### [RECORDS PROVIDED]
------------------------

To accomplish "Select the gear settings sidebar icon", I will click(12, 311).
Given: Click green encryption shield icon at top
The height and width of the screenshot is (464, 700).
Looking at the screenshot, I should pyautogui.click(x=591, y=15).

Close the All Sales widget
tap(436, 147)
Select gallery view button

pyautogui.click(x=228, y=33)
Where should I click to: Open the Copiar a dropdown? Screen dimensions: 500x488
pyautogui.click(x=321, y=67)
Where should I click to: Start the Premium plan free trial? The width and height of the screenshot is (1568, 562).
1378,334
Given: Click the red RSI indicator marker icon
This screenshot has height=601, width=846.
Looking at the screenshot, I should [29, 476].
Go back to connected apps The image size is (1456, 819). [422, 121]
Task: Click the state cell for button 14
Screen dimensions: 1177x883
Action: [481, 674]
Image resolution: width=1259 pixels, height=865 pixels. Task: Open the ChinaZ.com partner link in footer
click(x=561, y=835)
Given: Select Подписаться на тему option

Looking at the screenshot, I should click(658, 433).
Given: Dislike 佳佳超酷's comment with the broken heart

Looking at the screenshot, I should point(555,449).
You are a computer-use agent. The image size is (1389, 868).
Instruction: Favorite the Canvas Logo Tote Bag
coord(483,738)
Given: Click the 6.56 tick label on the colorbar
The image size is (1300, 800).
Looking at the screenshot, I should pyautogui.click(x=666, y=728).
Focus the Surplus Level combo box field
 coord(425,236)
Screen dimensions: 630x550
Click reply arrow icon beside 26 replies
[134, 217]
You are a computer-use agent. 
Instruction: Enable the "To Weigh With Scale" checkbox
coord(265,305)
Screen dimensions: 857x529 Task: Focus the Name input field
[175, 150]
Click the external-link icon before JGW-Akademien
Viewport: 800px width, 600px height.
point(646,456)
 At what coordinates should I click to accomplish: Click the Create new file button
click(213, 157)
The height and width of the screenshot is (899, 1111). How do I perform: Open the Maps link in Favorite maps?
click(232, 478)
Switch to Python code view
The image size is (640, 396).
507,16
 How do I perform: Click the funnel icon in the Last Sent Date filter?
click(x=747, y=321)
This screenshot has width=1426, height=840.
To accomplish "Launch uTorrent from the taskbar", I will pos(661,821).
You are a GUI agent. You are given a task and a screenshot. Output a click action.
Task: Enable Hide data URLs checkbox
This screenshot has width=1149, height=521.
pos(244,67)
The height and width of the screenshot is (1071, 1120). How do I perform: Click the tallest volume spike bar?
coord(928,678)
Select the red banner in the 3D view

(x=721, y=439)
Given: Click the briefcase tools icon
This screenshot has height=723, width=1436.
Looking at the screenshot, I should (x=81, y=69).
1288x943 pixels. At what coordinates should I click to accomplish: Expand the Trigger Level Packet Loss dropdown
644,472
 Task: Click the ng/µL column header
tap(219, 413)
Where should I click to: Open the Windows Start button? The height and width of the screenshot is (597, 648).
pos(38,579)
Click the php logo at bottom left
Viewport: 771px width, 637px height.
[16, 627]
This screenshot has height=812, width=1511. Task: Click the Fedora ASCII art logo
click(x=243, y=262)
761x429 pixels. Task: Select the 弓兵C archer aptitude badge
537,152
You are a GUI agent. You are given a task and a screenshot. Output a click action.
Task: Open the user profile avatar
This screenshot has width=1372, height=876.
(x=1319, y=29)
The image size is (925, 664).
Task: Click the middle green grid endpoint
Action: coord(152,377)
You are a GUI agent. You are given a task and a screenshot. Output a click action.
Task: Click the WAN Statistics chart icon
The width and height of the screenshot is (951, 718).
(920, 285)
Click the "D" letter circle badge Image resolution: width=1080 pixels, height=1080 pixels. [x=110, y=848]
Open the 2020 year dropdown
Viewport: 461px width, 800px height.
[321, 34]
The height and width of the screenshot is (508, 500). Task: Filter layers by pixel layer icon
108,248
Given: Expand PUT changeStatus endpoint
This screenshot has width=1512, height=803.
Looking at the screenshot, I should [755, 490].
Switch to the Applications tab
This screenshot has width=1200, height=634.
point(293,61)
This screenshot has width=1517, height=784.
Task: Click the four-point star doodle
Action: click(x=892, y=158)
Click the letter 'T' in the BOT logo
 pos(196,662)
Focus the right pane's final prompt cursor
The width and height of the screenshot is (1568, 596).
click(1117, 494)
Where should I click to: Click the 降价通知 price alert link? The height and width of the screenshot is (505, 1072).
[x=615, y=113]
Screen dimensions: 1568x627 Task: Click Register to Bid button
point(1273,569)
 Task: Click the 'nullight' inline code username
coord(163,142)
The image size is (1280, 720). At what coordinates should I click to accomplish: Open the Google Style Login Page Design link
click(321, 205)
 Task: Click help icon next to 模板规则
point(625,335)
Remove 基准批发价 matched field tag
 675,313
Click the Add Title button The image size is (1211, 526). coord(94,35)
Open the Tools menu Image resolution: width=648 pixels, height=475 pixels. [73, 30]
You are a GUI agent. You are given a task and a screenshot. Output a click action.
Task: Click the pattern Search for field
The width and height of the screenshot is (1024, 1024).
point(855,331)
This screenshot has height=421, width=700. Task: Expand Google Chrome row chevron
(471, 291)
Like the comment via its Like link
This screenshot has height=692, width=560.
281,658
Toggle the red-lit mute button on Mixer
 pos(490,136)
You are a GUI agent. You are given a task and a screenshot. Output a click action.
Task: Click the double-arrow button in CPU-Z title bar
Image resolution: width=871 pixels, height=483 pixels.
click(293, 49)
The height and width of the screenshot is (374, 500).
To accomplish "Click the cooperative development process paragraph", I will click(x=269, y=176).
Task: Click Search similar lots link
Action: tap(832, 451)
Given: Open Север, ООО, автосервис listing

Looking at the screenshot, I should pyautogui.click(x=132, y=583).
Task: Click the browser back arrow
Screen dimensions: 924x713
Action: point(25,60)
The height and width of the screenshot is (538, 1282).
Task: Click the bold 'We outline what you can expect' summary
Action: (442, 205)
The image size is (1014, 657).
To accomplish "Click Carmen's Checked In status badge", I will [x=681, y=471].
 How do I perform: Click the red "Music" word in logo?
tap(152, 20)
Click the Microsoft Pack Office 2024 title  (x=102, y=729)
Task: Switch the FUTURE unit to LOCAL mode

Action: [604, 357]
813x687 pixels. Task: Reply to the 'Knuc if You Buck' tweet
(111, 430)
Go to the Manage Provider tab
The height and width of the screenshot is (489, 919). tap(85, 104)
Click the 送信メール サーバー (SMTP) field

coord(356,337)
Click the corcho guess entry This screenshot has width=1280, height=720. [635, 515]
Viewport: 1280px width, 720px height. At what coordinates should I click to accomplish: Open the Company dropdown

------------------------

### [REQUIREMENT]
Return every record above exactly, line by line.

### [TASK SOLUTION]
To accomplish "Select the gear settings sidebar icon", I will click(12, 311).
Given: Click green encryption shield icon at top
The height and width of the screenshot is (464, 700).
Looking at the screenshot, I should pyautogui.click(x=591, y=15).

Close the All Sales widget
tap(436, 147)
Select gallery view button

pyautogui.click(x=228, y=33)
Where should I click to: Open the Copiar a dropdown? Screen dimensions: 500x488
pyautogui.click(x=321, y=67)
Where should I click to: Start the Premium plan free trial? The width and height of the screenshot is (1568, 562).
1378,334
Given: Click the red RSI indicator marker icon
This screenshot has height=601, width=846.
Looking at the screenshot, I should [29, 476].
Go back to connected apps The image size is (1456, 819). [422, 121]
Task: Click the state cell for button 14
Screen dimensions: 1177x883
Action: [481, 674]
Image resolution: width=1259 pixels, height=865 pixels. Task: Open the ChinaZ.com partner link in footer
click(x=561, y=835)
Given: Select Подписаться на тему option

Looking at the screenshot, I should click(658, 433).
Given: Dislike 佳佳超酷's comment with the broken heart

Looking at the screenshot, I should point(555,449).
You are a computer-use agent. The image size is (1389, 868).
Instruction: Favorite the Canvas Logo Tote Bag
coord(483,738)
Given: Click the 6.56 tick label on the colorbar
The image size is (1300, 800).
Looking at the screenshot, I should pyautogui.click(x=666, y=728).
Focus the Surplus Level combo box field
 coord(425,236)
Screen dimensions: 630x550
Click reply arrow icon beside 26 replies
[134, 217]
You are a computer-use agent. 
Instruction: Enable the "To Weigh With Scale" checkbox
coord(265,305)
Screen dimensions: 857x529 Task: Focus the Name input field
[175, 150]
Click the external-link icon before JGW-Akademien
Viewport: 800px width, 600px height.
point(646,456)
 At what coordinates should I click to accomplish: Click the Create new file button
click(213, 157)
The height and width of the screenshot is (899, 1111). How do I perform: Open the Maps link in Favorite maps?
click(232, 478)
Switch to Python code view
The image size is (640, 396).
507,16
 How do I perform: Click the funnel icon in the Last Sent Date filter?
click(x=747, y=321)
This screenshot has width=1426, height=840.
To accomplish "Launch uTorrent from the taskbar", I will pos(661,821).
You are a GUI agent. You are given a task and a screenshot. Output a click action.
Task: Enable Hide data URLs checkbox
This screenshot has width=1149, height=521.
pos(244,67)
The height and width of the screenshot is (1071, 1120). How do I perform: Click the tallest volume spike bar?
coord(928,678)
Select the red banner in the 3D view

(x=721, y=439)
Given: Click the briefcase tools icon
This screenshot has height=723, width=1436.
Looking at the screenshot, I should (x=81, y=69).
1288x943 pixels. At what coordinates should I click to accomplish: Expand the Trigger Level Packet Loss dropdown
644,472
 Task: Click the ng/µL column header
tap(219, 413)
Where should I click to: Open the Windows Start button? The height and width of the screenshot is (597, 648).
pos(38,579)
Click the php logo at bottom left
Viewport: 771px width, 637px height.
[16, 627]
This screenshot has height=812, width=1511. Task: Click the Fedora ASCII art logo
click(x=243, y=262)
761x429 pixels. Task: Select the 弓兵C archer aptitude badge
537,152
You are a GUI agent. You are given a task and a screenshot. Output a click action.
Task: Open the user profile avatar
This screenshot has width=1372, height=876.
(x=1319, y=29)
The image size is (925, 664).
Task: Click the middle green grid endpoint
Action: coord(152,377)
You are a GUI agent. You are given a task and a screenshot. Output a click action.
Task: Click the WAN Statistics chart icon
The width and height of the screenshot is (951, 718).
(920, 285)
Click the "D" letter circle badge Image resolution: width=1080 pixels, height=1080 pixels. [x=110, y=848]
Open the 2020 year dropdown
Viewport: 461px width, 800px height.
[321, 34]
The height and width of the screenshot is (508, 500). Task: Filter layers by pixel layer icon
108,248
Given: Expand PUT changeStatus endpoint
This screenshot has width=1512, height=803.
Looking at the screenshot, I should [755, 490].
Switch to the Applications tab
This screenshot has width=1200, height=634.
point(293,61)
This screenshot has width=1517, height=784.
Task: Click the four-point star doodle
Action: click(x=892, y=158)
Click the letter 'T' in the BOT logo
 pos(196,662)
Focus the right pane's final prompt cursor
The width and height of the screenshot is (1568, 596).
click(1117, 494)
Where should I click to: Click the 降价通知 price alert link? The height and width of the screenshot is (505, 1072).
[x=615, y=113]
Screen dimensions: 1568x627 Task: Click Register to Bid button
point(1273,569)
 Task: Click the 'nullight' inline code username
coord(163,142)
The image size is (1280, 720). At what coordinates should I click to accomplish: Open the Google Style Login Page Design link
click(321, 205)
 Task: Click help icon next to 模板规则
point(625,335)
Remove 基准批发价 matched field tag
 675,313
Click the Add Title button The image size is (1211, 526). coord(94,35)
Open the Tools menu Image resolution: width=648 pixels, height=475 pixels. [73, 30]
You are a GUI agent. You are given a task and a screenshot. Output a click action.
Task: Click the pattern Search for field
The width and height of the screenshot is (1024, 1024).
point(855,331)
This screenshot has height=421, width=700. Task: Expand Google Chrome row chevron
(471, 291)
Like the comment via its Like link
This screenshot has height=692, width=560.
281,658
Toggle the red-lit mute button on Mixer
 pos(490,136)
You are a GUI agent. You are given a task and a screenshot. Output a click action.
Task: Click the double-arrow button in CPU-Z title bar
Image resolution: width=871 pixels, height=483 pixels.
click(293, 49)
The height and width of the screenshot is (374, 500).
To accomplish "Click the cooperative development process paragraph", I will click(x=269, y=176).
Task: Click Search similar lots link
Action: tap(832, 451)
Given: Open Север, ООО, автосервис listing

Looking at the screenshot, I should pyautogui.click(x=132, y=583).
Task: Click the browser back arrow
Screen dimensions: 924x713
Action: point(25,60)
The height and width of the screenshot is (538, 1282).
Task: Click the bold 'We outline what you can expect' summary
Action: (442, 205)
The image size is (1014, 657).
To accomplish "Click Carmen's Checked In status badge", I will [x=681, y=471].
 How do I perform: Click the red "Music" word in logo?
tap(152, 20)
Click the Microsoft Pack Office 2024 title  (x=102, y=729)
Task: Switch the FUTURE unit to LOCAL mode

Action: [604, 357]
813x687 pixels. Task: Reply to the 'Knuc if You Buck' tweet
(111, 430)
Go to the Manage Provider tab
The height and width of the screenshot is (489, 919). tap(85, 104)
Click the 送信メール サーバー (SMTP) field

coord(356,337)
Click the corcho guess entry This screenshot has width=1280, height=720. [635, 515]
Viewport: 1280px width, 720px height. At what coordinates should I click to accomplish: Open the Company dropdown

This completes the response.